A comissão formada por Carlos Arthur Nuzman (presidente do COB), André Gustavo Richer (vice-presidente e secretário-geral do COB), Daniel De Marco (coordenador jurídico do COB), Roberto Gesta de Melo (presidente da Confederação Brasileira de Atletismo), Coaracy Nunes Filho (presidente da Confederação Brasileira de Desportos Aquáticos), Ary da Silva Graça Filho (presidente da Confederação Brasileira de Volleyball) e Walcles Figueiredo Osório (presidente da Federação Brasileira de Vela e Motor) concluiu, no primeiro encontro, ontem, que a Lei Pelé trata muito das questões ligadas ao futebol e pouco dos assuntos relativos aos outros esportes.
O presidente da Confederação Brasileira de Atletismo (CBAt), Roberto Gesta de Melo, disse que o futebol é um caso à parte no projeto, pela sua complexidade.
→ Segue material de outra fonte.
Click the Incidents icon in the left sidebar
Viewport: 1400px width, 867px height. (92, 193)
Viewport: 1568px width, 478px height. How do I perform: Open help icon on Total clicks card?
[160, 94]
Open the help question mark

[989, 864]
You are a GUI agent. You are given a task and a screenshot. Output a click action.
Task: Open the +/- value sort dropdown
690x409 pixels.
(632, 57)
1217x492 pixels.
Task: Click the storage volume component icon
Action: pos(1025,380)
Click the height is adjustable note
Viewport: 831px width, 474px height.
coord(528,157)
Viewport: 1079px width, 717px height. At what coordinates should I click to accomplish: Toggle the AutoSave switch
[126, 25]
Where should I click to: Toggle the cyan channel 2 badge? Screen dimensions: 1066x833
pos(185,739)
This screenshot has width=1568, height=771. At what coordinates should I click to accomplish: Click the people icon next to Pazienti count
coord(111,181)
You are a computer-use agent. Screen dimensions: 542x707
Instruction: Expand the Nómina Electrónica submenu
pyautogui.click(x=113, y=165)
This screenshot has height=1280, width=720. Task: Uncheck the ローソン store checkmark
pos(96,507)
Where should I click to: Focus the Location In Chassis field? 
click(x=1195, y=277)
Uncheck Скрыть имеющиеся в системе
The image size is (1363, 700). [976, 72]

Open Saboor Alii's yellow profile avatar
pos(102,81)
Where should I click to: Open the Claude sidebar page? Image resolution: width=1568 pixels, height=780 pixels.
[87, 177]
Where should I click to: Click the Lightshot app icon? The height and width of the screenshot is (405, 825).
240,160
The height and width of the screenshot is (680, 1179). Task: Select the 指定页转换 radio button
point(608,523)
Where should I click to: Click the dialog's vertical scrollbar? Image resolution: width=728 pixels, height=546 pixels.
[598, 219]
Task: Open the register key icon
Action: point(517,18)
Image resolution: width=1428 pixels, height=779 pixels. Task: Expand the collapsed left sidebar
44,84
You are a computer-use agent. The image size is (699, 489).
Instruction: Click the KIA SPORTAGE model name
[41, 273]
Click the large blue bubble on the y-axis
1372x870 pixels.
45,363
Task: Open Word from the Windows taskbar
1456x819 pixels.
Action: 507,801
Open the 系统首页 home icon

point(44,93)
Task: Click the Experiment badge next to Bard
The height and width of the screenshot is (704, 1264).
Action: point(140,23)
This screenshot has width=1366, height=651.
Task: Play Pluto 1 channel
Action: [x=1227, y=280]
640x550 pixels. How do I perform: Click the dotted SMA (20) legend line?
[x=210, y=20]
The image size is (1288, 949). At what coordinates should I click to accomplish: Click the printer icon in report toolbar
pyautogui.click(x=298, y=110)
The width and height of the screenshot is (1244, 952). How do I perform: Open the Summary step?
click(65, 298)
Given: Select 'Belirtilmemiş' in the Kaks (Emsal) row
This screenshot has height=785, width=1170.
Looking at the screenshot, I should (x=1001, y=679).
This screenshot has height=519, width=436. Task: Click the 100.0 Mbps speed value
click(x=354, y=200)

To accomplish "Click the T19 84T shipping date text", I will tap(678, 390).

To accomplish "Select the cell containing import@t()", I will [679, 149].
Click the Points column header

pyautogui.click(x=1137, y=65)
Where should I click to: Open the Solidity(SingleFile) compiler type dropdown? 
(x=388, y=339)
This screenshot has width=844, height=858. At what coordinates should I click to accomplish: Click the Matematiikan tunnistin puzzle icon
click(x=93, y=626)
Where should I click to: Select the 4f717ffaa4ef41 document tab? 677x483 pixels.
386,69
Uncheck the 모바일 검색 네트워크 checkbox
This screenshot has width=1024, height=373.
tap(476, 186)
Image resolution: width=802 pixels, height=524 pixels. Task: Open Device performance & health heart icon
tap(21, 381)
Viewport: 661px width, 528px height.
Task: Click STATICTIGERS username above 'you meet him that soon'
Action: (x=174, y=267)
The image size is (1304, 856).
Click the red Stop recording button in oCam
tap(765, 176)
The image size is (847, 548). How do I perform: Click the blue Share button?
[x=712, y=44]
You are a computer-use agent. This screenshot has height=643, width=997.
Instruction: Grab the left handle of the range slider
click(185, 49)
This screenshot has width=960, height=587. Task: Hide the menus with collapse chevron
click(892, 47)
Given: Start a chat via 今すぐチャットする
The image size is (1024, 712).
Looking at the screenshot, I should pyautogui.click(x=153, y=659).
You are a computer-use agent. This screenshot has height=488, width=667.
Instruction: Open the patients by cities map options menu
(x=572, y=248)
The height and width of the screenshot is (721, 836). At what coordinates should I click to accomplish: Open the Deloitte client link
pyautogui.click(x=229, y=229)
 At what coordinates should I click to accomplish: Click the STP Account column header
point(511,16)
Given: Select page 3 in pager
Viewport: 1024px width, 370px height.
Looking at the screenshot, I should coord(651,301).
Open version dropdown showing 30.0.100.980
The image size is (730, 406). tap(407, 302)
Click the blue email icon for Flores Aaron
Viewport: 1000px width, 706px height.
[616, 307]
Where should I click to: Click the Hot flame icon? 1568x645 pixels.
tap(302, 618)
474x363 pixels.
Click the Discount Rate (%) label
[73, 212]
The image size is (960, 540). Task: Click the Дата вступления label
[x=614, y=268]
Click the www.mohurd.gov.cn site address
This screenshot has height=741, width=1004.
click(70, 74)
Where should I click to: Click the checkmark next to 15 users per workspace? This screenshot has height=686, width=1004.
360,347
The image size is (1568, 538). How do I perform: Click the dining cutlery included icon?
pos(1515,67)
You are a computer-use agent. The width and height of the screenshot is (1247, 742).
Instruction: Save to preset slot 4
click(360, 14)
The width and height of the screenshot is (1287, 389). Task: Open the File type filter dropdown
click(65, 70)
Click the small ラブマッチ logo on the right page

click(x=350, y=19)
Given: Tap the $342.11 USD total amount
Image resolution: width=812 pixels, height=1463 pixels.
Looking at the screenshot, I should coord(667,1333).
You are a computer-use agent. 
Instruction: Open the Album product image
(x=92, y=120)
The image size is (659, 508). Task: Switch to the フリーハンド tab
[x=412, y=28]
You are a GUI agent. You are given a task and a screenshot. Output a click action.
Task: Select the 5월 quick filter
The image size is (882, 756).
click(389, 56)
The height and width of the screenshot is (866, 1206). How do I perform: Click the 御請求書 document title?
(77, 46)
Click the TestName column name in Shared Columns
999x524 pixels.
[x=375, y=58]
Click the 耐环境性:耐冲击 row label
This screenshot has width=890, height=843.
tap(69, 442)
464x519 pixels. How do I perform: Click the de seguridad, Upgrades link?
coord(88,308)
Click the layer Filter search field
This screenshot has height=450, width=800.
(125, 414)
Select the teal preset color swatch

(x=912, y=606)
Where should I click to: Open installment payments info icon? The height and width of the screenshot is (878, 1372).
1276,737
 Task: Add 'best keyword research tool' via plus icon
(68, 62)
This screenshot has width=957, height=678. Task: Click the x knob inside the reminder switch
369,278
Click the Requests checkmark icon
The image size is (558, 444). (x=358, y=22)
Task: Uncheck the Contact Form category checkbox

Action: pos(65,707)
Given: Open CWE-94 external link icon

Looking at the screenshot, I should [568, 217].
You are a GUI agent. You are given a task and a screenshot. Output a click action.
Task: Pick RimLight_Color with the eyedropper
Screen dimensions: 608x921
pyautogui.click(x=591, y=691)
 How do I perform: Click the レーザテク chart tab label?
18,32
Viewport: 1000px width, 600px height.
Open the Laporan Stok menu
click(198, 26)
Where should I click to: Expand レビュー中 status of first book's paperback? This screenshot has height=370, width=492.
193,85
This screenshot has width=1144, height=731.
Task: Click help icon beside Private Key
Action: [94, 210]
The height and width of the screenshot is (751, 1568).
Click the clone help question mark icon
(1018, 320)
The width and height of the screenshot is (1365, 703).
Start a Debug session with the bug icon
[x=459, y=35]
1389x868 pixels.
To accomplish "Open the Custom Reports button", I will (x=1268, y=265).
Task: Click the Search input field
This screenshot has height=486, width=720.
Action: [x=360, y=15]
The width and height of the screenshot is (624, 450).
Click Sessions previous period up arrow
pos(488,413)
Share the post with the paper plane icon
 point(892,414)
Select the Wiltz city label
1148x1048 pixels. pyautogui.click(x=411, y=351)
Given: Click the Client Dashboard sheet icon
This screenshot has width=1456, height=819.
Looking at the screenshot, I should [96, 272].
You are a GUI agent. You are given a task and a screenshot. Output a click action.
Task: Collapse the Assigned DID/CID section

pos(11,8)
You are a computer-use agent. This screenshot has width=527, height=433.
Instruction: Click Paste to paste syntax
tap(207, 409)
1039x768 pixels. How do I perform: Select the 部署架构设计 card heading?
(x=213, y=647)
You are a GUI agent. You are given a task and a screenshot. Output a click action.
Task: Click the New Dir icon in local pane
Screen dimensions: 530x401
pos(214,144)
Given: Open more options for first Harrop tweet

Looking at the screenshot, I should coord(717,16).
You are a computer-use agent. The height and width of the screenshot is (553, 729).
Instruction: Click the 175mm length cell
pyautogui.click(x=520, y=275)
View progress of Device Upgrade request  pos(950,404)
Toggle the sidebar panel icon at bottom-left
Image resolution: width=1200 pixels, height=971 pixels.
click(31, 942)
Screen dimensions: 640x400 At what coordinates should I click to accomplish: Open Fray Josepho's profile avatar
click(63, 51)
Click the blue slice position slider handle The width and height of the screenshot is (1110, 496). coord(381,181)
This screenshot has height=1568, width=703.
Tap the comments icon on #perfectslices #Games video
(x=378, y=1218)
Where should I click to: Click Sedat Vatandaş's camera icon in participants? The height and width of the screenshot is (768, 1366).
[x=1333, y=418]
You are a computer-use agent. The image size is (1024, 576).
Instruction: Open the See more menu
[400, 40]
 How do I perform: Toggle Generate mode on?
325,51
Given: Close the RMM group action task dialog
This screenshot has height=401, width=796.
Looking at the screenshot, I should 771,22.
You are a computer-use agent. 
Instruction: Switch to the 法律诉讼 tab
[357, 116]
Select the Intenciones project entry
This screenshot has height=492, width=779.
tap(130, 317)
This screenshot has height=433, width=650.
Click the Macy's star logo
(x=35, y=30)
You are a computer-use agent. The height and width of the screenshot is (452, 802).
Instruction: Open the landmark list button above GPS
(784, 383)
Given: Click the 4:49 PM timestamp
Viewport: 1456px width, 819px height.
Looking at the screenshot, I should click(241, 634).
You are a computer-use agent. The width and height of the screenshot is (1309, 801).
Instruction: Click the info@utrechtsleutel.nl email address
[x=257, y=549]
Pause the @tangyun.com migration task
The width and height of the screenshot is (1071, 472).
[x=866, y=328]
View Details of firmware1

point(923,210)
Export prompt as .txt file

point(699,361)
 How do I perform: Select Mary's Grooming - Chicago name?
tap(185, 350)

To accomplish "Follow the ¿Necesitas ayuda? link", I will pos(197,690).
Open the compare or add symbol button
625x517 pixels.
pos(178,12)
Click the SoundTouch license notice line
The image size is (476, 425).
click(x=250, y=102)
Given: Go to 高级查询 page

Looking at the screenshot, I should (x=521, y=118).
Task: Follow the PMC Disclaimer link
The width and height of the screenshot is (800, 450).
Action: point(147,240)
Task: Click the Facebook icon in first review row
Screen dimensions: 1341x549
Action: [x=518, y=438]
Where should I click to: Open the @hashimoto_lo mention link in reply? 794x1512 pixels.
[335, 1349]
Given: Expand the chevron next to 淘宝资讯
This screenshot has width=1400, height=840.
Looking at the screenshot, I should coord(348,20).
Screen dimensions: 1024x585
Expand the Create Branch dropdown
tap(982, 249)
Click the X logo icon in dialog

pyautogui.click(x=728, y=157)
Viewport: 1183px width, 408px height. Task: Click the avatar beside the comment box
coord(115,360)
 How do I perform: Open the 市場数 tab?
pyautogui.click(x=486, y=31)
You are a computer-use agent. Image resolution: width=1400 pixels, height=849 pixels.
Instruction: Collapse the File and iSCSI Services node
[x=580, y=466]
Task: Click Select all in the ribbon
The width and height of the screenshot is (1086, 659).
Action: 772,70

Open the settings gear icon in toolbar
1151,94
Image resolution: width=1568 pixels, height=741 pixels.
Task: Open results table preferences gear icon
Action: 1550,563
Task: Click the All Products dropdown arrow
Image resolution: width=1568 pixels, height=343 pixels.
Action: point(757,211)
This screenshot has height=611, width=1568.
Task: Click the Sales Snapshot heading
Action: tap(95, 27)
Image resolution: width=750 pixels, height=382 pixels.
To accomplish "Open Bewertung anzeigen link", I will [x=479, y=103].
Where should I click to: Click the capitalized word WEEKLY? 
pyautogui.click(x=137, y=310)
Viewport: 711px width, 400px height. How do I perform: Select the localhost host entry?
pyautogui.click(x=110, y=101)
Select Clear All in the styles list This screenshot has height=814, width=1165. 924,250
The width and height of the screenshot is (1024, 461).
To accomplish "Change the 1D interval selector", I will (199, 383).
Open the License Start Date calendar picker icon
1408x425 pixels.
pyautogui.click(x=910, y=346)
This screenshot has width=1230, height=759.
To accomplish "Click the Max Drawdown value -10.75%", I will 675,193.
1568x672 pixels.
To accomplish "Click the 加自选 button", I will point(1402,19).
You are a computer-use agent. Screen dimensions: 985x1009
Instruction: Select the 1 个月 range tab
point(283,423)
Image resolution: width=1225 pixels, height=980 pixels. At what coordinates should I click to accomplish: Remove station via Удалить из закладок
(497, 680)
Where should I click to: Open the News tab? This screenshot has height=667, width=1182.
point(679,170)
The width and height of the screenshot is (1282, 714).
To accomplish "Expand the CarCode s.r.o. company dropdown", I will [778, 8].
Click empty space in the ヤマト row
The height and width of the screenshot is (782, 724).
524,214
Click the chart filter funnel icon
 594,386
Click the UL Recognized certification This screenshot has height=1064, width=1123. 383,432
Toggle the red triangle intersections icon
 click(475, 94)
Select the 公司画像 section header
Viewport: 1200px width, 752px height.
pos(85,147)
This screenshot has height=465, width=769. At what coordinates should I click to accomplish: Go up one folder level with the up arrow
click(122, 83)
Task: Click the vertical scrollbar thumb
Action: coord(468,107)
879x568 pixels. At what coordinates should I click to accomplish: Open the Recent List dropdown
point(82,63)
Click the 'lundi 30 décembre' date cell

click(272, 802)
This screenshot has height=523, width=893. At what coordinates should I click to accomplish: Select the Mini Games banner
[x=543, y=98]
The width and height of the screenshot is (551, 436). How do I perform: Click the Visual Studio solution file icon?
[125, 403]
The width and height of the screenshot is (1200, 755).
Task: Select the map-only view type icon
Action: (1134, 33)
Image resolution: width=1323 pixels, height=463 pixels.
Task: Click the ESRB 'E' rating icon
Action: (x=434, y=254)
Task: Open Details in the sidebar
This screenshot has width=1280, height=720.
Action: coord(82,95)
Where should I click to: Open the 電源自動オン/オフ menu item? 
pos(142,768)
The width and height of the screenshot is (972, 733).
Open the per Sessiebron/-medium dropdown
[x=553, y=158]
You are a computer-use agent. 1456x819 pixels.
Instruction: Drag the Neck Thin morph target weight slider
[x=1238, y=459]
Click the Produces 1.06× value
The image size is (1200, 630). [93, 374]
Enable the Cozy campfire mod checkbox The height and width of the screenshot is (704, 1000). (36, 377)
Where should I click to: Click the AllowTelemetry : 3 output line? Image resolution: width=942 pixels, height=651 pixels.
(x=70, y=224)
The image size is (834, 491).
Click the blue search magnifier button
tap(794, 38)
A Confederação Brasileira de Futebol já está muito avançada na defesa dos seus interesses, observou. O COB vai apoiar o projeto, mas tentar melhorar a parte que diz respeito aos outros esportes.
Para Ary Graça, presidente da Confederação Brasileira de Vôlei, o Ministério Público não tem que se envolver com o esporte. Já temos muitas leis que regulam o esporte; o que falta é que elas sejam cumpridas.